De todas las figuras que abundan en el pelotón, hay una que me interesa más que ninguna otra: los gregarios. Suelen pasar desapercibidos, aunque son siempre mayoría, seguramente más de un centenar del total de los corredores. Su trabajo consiste en hacer la vida más fácil al líder del equipo, cumpliendo para ello varias tareas, como bajar a por bidones al coche del equipo y volver para entregárselos rápidamente, cortar el viento al jefe para que tenga que pedalear menos y prestarle la bicicleta en caso de que pinche cuando la carrera ya está desatada. Nunca salen en la foto para lucir su moreno ciclista (están tan delgados que hasta los huesos cogen color) y a nadie le importa la posición en la que queden, que normalmente suele ser a una hora del primero. Tienen nombres comunes como ‘Chechu’ Rubiera o ‘Triki’ Beltrán, que bien podrían ser también parroquianos de un bar cualquiera de Mota del Cuervo.

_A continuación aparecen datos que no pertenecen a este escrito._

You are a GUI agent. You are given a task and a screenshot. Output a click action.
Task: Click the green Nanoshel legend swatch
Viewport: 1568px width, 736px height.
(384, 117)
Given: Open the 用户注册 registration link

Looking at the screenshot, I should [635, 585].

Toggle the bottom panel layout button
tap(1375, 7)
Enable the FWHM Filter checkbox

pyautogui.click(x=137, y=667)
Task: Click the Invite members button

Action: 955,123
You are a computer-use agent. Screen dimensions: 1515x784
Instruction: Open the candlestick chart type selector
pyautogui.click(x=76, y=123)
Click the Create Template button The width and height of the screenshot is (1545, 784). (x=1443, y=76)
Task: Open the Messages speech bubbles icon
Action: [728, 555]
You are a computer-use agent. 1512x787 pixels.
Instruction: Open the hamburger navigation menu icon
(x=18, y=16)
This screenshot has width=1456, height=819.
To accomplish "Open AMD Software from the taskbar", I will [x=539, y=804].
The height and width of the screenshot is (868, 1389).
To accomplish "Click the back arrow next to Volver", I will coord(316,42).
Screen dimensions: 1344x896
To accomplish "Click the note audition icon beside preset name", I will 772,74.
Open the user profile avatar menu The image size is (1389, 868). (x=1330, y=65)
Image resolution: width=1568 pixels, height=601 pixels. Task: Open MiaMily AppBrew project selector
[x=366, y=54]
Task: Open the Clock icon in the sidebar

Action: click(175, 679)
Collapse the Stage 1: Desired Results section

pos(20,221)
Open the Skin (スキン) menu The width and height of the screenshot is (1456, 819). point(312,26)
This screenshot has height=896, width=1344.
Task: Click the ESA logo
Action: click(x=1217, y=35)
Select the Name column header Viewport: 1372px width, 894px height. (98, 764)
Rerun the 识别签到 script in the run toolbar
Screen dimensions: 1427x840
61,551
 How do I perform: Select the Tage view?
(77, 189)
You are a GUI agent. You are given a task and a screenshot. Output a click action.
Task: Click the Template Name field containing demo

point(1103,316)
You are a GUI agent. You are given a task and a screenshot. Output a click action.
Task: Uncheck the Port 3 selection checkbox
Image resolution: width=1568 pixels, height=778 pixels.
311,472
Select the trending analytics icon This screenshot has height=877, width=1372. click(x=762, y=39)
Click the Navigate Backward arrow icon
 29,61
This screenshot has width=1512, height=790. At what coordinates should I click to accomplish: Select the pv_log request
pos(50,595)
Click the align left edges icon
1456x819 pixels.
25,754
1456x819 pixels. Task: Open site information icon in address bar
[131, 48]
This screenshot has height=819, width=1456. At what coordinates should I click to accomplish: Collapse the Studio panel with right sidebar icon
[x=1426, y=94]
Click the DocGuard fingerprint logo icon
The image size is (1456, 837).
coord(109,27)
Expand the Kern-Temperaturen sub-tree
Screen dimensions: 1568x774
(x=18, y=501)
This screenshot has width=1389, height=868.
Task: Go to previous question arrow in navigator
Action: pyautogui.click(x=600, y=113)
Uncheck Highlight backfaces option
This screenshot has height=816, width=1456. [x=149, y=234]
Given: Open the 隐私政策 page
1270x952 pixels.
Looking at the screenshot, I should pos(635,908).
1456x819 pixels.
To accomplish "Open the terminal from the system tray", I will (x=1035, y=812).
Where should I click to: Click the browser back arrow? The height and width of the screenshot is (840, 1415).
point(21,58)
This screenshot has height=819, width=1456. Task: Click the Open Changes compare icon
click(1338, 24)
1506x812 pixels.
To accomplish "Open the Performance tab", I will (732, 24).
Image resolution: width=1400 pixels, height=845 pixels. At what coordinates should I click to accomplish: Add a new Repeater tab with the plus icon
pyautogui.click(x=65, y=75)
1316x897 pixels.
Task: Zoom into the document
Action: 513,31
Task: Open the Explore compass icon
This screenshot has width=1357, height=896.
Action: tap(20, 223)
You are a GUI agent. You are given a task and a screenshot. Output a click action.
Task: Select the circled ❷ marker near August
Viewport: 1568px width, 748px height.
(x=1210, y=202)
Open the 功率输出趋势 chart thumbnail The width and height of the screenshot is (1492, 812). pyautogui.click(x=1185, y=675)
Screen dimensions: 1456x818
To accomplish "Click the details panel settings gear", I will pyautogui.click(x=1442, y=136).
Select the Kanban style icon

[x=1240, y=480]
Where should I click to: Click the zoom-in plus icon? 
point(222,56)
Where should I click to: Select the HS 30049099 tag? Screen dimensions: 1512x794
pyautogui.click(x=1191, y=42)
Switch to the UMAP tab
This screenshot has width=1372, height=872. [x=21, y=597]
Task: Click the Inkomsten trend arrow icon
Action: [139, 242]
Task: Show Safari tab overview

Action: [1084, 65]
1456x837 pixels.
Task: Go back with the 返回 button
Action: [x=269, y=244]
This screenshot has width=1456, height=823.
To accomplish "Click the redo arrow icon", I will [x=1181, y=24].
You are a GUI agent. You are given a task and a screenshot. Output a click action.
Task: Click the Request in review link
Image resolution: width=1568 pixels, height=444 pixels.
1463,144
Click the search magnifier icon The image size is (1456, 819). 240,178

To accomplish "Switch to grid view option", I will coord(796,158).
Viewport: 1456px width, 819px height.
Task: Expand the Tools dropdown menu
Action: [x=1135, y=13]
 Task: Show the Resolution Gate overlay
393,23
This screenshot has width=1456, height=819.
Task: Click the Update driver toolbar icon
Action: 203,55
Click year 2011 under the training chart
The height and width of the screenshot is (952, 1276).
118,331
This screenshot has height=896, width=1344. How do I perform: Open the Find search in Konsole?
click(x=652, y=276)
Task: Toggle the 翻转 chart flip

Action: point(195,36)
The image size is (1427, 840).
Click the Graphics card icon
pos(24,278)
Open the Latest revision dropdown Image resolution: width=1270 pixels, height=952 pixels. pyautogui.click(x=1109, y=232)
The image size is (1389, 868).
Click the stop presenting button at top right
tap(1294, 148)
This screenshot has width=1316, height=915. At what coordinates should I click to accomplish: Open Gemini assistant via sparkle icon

Los mejores gregarios son tremendamente humildes. Conscientes de sus limitaciones, hacen su trabajo lo mejor posible y, habitualmente, sin protestar. Es tarea de un buen líder no sólo mantenerlos motivados, sino hacerles conocer su visión, explicarles cómo quiere lograr sus objetivos. En el fondo, es como en cualquier trabajo, necesitamos saber a qué estamos dedicando nuestro tiempo, para qué estamos entregándonos. No vale con el simple hecho de hacerlo. Cuando uno entiende qué aporta su función, no hay puerto que no pueda subir, incluso el Alpe D’Huez en triciclo. Si los objetivos no se explican de forma clara, se rompe la confianza y, cuando empieza a soplar el viento, te cortas con el primer abanico como si fueras la bolsa de “American Beauty”. Los gregarios son, somos, enormemente permeables a la capacidad de motivación de nuestro líder.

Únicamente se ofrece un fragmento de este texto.